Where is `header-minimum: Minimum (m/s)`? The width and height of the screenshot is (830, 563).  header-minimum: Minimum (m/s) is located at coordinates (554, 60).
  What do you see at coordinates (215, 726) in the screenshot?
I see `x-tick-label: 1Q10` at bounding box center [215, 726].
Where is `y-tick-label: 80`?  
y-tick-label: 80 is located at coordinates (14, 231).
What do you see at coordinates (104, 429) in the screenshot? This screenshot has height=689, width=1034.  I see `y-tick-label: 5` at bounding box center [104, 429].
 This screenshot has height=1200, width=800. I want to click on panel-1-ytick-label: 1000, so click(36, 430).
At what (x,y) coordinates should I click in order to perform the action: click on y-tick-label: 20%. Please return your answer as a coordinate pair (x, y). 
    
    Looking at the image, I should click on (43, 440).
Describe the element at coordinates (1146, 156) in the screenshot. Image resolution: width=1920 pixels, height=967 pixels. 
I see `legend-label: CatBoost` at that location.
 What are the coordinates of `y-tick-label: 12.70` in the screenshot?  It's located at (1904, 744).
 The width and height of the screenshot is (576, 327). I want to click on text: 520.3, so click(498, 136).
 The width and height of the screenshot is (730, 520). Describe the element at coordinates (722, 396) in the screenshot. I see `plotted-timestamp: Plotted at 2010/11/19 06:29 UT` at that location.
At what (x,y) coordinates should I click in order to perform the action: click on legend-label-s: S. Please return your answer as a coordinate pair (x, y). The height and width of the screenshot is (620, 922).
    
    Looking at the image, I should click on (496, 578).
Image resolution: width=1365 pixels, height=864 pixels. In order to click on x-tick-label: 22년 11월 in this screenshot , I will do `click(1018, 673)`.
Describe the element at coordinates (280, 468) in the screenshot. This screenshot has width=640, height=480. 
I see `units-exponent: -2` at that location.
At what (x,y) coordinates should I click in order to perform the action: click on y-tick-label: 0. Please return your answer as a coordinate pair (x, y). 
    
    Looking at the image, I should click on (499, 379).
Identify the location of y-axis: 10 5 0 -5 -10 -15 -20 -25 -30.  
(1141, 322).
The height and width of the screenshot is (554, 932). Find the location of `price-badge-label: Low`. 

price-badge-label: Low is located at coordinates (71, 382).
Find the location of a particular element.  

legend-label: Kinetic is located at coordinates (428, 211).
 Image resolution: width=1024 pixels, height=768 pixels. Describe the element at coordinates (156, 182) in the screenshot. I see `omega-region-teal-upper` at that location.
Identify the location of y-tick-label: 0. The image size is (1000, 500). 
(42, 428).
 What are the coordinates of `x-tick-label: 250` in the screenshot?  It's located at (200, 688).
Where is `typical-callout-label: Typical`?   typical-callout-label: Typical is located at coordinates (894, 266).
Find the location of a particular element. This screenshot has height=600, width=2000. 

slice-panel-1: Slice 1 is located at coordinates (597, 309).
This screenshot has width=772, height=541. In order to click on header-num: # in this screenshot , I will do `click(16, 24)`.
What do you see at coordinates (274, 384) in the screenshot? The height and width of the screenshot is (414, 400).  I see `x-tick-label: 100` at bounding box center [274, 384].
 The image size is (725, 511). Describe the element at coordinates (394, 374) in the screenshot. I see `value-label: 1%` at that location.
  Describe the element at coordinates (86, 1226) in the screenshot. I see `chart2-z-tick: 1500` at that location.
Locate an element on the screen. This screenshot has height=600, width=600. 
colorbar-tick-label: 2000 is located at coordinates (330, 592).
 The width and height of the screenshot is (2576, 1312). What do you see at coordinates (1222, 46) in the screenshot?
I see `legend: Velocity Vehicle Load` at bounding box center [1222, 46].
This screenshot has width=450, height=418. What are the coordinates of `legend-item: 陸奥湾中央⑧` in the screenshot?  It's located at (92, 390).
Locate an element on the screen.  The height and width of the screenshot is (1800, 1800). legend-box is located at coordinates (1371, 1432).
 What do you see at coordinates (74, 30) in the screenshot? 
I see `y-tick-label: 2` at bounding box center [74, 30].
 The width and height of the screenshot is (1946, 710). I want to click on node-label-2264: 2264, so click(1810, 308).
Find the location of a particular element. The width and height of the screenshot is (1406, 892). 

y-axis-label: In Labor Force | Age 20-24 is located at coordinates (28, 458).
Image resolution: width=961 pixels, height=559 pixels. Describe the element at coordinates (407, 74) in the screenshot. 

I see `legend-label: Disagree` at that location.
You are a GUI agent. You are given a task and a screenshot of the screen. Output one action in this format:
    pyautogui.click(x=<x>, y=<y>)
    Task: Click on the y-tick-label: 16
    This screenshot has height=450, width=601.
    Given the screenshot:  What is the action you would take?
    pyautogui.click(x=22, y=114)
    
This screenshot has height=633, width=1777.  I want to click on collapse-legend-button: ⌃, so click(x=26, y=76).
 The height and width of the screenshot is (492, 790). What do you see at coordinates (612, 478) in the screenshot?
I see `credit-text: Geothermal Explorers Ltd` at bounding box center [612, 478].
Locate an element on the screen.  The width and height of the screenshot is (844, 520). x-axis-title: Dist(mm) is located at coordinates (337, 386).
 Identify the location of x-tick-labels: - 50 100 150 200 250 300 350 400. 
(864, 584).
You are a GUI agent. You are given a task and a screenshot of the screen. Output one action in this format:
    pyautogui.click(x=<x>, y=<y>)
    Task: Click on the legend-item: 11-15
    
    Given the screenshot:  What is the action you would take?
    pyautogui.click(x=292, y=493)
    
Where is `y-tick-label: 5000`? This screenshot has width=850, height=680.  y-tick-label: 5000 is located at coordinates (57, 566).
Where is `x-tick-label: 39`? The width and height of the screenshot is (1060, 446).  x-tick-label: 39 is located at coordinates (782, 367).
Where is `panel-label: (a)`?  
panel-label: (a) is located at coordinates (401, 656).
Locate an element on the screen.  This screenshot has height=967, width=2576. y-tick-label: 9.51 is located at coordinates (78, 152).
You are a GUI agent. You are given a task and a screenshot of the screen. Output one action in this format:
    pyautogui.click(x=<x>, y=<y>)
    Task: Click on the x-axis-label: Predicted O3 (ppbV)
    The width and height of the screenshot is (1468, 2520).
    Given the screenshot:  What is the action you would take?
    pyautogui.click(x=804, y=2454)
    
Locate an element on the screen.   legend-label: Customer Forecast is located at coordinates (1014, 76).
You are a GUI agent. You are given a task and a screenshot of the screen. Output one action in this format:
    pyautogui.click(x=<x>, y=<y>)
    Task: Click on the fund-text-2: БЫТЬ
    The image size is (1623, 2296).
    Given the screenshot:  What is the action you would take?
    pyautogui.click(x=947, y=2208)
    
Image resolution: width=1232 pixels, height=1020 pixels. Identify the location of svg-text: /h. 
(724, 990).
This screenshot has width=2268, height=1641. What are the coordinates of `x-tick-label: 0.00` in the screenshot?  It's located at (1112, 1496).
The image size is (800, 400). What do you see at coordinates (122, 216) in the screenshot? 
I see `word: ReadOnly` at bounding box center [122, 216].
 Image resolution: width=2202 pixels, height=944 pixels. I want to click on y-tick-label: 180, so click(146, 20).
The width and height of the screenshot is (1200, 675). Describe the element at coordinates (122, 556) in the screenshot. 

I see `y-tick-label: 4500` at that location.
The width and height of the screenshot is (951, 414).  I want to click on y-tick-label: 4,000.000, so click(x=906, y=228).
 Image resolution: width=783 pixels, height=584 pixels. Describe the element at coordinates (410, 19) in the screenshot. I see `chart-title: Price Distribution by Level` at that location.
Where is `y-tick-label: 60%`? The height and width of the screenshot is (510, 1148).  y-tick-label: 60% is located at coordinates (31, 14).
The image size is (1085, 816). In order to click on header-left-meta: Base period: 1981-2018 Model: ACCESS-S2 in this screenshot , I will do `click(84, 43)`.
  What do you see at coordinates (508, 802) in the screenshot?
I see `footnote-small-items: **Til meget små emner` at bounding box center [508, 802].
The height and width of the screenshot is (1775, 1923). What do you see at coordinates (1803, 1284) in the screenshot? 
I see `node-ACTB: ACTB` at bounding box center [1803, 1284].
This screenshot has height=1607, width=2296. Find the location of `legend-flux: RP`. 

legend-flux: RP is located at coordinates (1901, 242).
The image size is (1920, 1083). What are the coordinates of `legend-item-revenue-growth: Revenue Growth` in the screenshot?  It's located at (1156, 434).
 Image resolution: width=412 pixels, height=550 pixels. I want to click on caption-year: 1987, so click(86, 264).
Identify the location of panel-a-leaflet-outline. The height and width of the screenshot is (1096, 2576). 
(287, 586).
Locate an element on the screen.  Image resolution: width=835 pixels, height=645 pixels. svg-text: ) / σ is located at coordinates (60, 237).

▶ **Exercise objective**
Set out the records above, from the line with "Describe the element at coordinates (1146, 156)" to the line with "price-badge-label: Low is", as a numbered list, leaving out any blank lines.

▶ **Task answer**
1. Describe the element at coordinates (1146, 156) in the screenshot. Image resolution: width=1920 pixels, height=967 pixels. 
2. I see `legend-label: CatBoost` at that location.
3.  What are the coordinates of `y-tick-label: 12.70` in the screenshot?  It's located at (1904, 744).
4.  The width and height of the screenshot is (576, 327). I want to click on text: 520.3, so click(498, 136).
5.  The width and height of the screenshot is (730, 520). Describe the element at coordinates (722, 396) in the screenshot. I see `plotted-timestamp: Plotted at 2010/11/19 06:29 UT` at that location.
6. At what (x,y) coordinates should I click in order to perform the action: click on legend-label-s: S. Please return your answer as a coordinate pair (x, y). The height and width of the screenshot is (620, 922).
7.     Looking at the image, I should click on (496, 578).
8. Image resolution: width=1365 pixels, height=864 pixels. In order to click on x-tick-label: 22년 11월 in this screenshot , I will do `click(1018, 673)`.
9. Describe the element at coordinates (280, 468) in the screenshot. This screenshot has width=640, height=480. 
10. I see `units-exponent: -2` at that location.
11. At what (x,y) coordinates should I click in order to perform the action: click on y-tick-label: 0. Please return your answer as a coordinate pair (x, y). 
12.     Looking at the image, I should click on (499, 379).
13. Identify the location of y-axis: 10 5 0 -5 -10 -15 -20 -25 -30.  
14. (1141, 322).
15. The height and width of the screenshot is (554, 932). Find the location of `price-badge-label: Low`. 
16. price-badge-label: Low is located at coordinates (71, 382).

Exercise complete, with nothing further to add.